(Saved entries)
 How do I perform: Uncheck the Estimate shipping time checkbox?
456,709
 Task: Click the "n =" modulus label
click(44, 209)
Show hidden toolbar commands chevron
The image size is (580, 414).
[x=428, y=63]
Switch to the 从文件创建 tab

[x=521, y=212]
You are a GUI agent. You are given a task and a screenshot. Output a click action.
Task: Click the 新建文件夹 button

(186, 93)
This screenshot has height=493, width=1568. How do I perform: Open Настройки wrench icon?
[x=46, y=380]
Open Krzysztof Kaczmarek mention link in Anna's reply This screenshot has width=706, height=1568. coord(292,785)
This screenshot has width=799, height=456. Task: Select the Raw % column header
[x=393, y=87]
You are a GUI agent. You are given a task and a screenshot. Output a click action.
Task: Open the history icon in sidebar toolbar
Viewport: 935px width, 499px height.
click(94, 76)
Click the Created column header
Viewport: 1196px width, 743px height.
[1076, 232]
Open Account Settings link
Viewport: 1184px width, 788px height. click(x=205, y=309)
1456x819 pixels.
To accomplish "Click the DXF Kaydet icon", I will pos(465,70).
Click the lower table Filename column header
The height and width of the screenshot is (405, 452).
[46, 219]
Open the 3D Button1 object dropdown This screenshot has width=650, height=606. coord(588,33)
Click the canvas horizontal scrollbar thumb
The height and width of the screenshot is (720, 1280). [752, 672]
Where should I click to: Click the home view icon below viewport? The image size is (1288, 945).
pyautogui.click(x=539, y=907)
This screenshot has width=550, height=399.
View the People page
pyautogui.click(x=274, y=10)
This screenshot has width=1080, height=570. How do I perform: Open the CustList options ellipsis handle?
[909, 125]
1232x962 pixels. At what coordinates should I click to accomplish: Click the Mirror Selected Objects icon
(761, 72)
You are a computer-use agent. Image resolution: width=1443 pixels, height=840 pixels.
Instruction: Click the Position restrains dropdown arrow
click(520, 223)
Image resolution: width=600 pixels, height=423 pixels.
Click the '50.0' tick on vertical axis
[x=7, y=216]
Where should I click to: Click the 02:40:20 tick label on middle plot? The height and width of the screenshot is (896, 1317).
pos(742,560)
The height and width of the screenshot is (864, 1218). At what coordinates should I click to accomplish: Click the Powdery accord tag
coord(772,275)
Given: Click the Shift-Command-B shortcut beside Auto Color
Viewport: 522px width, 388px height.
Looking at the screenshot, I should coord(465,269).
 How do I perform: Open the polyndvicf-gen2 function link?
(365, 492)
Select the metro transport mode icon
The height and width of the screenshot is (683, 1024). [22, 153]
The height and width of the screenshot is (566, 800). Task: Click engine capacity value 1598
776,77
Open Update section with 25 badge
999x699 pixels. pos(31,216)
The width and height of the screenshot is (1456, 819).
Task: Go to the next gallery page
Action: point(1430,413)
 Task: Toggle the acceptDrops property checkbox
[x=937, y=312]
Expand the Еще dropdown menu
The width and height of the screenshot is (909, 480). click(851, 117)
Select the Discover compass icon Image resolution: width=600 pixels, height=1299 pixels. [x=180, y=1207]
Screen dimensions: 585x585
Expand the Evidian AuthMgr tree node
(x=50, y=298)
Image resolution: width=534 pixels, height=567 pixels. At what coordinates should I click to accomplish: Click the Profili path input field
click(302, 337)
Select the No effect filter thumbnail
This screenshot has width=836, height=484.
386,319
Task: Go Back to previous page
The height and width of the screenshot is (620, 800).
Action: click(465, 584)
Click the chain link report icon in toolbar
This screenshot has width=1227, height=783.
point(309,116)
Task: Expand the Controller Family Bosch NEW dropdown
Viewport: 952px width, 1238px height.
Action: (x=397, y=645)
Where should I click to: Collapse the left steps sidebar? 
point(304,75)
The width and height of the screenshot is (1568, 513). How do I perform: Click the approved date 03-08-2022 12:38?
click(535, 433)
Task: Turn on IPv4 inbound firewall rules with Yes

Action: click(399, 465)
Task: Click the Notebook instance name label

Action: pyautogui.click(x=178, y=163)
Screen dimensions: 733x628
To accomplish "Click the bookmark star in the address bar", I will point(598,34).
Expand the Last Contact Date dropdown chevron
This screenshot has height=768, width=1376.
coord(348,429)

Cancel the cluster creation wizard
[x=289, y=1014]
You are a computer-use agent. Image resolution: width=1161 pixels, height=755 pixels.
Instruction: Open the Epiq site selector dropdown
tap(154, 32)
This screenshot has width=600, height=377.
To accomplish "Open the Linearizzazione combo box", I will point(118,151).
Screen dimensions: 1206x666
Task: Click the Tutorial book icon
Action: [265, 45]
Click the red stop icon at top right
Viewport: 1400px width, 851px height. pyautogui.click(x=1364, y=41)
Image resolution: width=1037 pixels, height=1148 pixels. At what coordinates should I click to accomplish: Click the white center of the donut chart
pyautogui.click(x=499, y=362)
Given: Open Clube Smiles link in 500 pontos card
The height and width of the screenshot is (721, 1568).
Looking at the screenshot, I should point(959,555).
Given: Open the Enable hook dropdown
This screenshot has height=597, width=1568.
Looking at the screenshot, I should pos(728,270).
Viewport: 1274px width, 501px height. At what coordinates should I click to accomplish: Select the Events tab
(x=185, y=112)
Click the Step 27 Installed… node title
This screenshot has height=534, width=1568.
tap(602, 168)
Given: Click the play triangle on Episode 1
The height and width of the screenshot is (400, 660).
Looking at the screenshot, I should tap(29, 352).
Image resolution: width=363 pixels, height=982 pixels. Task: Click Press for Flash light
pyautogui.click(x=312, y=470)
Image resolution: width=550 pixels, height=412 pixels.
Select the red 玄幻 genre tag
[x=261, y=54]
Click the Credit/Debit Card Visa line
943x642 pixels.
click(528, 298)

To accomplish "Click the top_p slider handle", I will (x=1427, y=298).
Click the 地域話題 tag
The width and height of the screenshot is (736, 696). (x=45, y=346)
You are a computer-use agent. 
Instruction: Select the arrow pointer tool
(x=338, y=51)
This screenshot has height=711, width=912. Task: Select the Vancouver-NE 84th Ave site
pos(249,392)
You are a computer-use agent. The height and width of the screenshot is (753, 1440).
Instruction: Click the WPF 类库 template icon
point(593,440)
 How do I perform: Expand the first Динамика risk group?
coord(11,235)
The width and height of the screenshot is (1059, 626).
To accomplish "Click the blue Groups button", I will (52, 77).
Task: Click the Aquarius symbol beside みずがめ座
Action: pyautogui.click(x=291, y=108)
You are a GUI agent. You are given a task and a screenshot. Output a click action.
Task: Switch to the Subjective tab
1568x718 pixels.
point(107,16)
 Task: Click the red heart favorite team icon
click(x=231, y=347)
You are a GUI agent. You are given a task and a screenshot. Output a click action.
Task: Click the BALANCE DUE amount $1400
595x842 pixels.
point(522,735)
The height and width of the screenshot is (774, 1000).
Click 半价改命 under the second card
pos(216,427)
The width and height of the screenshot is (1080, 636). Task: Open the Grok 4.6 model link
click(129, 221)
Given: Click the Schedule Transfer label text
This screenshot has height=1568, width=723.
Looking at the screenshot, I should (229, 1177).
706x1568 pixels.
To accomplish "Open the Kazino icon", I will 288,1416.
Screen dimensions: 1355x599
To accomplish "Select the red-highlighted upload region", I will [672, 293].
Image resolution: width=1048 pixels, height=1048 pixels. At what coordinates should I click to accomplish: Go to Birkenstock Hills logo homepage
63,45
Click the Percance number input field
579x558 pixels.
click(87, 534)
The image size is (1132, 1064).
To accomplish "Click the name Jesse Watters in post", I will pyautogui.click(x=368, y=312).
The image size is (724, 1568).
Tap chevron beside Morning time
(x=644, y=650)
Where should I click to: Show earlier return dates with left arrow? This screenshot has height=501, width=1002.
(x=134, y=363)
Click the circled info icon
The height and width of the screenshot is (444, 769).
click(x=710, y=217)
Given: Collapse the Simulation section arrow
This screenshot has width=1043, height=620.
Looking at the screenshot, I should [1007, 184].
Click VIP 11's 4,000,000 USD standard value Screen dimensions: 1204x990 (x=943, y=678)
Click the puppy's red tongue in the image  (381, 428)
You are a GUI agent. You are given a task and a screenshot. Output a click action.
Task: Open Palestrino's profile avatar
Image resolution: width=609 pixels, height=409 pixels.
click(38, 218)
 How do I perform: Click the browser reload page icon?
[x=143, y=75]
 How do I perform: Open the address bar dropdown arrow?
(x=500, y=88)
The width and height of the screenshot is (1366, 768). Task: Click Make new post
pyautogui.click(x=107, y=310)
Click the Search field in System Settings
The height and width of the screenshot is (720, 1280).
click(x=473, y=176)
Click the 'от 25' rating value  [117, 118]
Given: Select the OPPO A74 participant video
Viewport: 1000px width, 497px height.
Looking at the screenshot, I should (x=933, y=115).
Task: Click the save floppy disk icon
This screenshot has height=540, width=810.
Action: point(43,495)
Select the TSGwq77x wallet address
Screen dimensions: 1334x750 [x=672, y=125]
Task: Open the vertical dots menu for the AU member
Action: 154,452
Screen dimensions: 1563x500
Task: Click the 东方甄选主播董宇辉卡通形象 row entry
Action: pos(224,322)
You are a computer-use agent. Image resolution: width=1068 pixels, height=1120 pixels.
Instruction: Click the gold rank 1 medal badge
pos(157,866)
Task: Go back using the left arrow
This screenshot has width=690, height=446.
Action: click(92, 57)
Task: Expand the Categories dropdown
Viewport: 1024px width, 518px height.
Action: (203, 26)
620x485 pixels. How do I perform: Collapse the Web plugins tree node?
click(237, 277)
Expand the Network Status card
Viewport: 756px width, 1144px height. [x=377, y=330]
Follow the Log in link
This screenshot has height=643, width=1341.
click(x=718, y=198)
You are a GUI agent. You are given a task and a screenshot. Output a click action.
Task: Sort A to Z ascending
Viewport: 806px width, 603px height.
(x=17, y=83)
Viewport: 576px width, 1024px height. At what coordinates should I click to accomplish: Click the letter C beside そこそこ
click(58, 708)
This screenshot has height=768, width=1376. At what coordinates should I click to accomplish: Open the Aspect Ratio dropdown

# [Your instructions]
If the string "computer" appears in a line of the entries, report the line.

# [Output for this task]
You are a computer-use agent. Image resolution: width=1443 pixels, height=840 pixels.
You are a computer-use agent. Image resolution: width=1161 pixels, height=755 pixels.
You are a computer-use agent. 
You are a computer-use agent. The height and width of the screenshot is (753, 1440).
You are a computer-use agent. Image resolution: width=1068 pixels, height=1120 pixels.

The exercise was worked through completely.